Surfing specifications
- Stance: Regular (natural foot)

Medal record
Men's surfing
Representing Brazil
World Games
| Bronze medal – third place | 2023 La Bocana | Team |

= João Chianca =

Brazilian surfer

João Vítor de Azeredo Chianca (Saquarema, August 30, 2000), sometimes known as Chumbinho, is a Brazilian professional surfer in the World Surf League (WSL). He qualified for the 2024 Olympic Games.

== Life ==
The younger brother of Lucas Chumbo and the son of Gustavo Chumbão, he made his debut in the main surfing competition in 2022. In the 2023 season, he was a semifinalist in the first two competitions of the season in Hawaii and won his first title in Portugal in Peniche, on Supertubos Beach.

==Career==
After debuting in the World Surfing Elite in 2022, Chianca was unable to maintain himself after the mid-season cut. Still in 2022, competing in Challenge Series, he reclassified and returned to the CT in 2023.
Returning to the CT in 2023, Chianca had his best career finish.

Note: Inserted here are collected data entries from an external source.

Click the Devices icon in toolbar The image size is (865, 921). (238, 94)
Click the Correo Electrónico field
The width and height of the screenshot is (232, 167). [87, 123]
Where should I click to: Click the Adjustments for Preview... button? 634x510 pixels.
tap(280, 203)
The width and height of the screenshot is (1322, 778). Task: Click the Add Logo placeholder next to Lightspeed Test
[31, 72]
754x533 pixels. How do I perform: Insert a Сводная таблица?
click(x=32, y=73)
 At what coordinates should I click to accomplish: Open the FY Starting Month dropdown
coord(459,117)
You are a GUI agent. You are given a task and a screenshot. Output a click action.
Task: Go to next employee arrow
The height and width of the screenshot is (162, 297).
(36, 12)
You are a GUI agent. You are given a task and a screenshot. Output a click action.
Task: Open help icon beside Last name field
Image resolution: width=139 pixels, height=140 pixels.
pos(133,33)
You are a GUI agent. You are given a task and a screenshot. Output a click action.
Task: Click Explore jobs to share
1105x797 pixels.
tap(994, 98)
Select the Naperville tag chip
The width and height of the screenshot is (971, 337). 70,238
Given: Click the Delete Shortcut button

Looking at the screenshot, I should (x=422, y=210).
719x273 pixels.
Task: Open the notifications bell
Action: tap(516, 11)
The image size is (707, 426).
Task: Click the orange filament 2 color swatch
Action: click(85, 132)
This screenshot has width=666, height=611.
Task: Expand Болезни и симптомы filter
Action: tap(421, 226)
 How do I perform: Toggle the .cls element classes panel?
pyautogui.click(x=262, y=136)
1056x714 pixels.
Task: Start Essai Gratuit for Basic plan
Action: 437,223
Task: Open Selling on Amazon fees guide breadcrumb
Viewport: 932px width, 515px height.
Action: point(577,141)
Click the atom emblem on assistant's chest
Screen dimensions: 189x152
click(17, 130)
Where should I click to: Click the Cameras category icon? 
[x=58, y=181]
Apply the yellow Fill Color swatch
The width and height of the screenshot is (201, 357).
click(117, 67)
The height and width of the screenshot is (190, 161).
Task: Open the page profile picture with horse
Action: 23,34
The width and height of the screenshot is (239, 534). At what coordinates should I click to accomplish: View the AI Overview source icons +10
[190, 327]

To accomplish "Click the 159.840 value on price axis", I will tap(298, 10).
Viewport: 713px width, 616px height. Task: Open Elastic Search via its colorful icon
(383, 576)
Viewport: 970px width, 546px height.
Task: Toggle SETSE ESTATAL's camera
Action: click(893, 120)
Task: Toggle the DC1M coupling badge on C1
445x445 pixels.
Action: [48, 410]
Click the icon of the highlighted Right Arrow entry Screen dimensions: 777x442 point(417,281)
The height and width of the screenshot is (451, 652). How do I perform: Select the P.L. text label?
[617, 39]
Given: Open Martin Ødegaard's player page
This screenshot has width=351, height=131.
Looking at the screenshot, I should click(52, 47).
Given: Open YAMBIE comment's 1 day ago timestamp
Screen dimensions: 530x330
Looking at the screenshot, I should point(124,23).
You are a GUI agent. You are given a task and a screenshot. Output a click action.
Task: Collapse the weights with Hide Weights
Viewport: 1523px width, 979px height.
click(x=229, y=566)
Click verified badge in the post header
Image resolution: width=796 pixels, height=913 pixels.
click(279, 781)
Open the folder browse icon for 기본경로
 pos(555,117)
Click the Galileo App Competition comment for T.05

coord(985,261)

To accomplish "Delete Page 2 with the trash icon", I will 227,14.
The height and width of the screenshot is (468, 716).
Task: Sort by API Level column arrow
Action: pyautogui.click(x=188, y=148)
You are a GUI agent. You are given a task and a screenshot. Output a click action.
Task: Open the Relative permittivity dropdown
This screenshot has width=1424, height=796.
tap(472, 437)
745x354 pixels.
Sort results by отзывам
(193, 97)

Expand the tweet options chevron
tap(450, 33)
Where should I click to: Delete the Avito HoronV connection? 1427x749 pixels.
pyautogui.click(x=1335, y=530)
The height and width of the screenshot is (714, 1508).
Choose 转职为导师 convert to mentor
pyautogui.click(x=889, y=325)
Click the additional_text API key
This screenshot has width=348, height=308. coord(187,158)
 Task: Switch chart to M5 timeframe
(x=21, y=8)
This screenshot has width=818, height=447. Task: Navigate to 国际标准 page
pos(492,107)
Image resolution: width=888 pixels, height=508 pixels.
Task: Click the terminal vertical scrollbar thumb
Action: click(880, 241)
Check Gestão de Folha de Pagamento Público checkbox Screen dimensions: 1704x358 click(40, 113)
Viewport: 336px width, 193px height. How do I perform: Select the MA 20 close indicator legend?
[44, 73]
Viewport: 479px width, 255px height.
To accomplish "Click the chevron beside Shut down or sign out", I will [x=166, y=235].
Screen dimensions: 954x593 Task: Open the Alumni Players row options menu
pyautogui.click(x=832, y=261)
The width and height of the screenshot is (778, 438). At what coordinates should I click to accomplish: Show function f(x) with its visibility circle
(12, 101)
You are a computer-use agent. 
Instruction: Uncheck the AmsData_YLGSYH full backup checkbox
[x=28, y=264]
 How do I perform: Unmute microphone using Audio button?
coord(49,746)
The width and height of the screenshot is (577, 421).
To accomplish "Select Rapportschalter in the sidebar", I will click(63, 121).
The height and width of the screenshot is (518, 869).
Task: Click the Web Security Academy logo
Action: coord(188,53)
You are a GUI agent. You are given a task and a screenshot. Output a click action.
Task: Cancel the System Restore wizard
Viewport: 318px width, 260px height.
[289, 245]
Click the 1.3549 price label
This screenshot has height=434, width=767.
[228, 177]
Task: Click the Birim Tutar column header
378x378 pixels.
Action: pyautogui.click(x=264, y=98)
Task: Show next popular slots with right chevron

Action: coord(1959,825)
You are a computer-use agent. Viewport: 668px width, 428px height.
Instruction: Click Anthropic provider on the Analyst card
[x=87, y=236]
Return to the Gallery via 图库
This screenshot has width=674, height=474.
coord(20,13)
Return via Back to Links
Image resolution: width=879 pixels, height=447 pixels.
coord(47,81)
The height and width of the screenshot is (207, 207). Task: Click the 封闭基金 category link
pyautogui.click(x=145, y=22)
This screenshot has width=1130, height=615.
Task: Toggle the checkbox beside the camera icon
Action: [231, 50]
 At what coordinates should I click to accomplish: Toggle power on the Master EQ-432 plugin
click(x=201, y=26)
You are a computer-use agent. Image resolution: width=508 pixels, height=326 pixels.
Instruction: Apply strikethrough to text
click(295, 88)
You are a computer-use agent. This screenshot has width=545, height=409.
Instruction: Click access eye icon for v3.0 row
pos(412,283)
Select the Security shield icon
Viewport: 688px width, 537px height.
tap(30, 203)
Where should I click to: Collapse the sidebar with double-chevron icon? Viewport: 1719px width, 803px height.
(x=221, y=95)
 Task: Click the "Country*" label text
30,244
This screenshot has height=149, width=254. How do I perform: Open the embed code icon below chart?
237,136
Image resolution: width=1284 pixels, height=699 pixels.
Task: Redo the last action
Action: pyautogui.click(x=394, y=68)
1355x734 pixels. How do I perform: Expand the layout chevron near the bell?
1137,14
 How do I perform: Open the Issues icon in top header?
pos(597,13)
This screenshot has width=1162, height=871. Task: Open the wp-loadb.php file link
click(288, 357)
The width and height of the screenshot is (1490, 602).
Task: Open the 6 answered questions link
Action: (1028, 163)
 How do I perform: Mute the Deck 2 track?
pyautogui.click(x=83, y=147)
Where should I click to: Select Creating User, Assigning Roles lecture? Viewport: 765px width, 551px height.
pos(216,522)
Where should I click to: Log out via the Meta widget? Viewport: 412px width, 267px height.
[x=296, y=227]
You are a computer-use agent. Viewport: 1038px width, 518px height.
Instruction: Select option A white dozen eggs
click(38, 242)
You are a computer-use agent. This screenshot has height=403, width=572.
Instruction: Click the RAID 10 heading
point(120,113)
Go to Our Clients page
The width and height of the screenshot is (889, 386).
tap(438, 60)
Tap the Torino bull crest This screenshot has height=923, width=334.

With a strong start to the season he had two 3rd places in the first two events and his first CT victory in the MEO Rip Curl Pro Portugal event beating Jack Robinson in the final. At the end of the season he achieved his first classification at the WSL Finals 2023, beating Jack Robinson in the first heat and losing to Ethan Ewing shortly thereafter, finishing in fourth place, his best in the CT. In addition, he got Brazil's second place at the Olympic Games Paris 2024, his first Olympic participation.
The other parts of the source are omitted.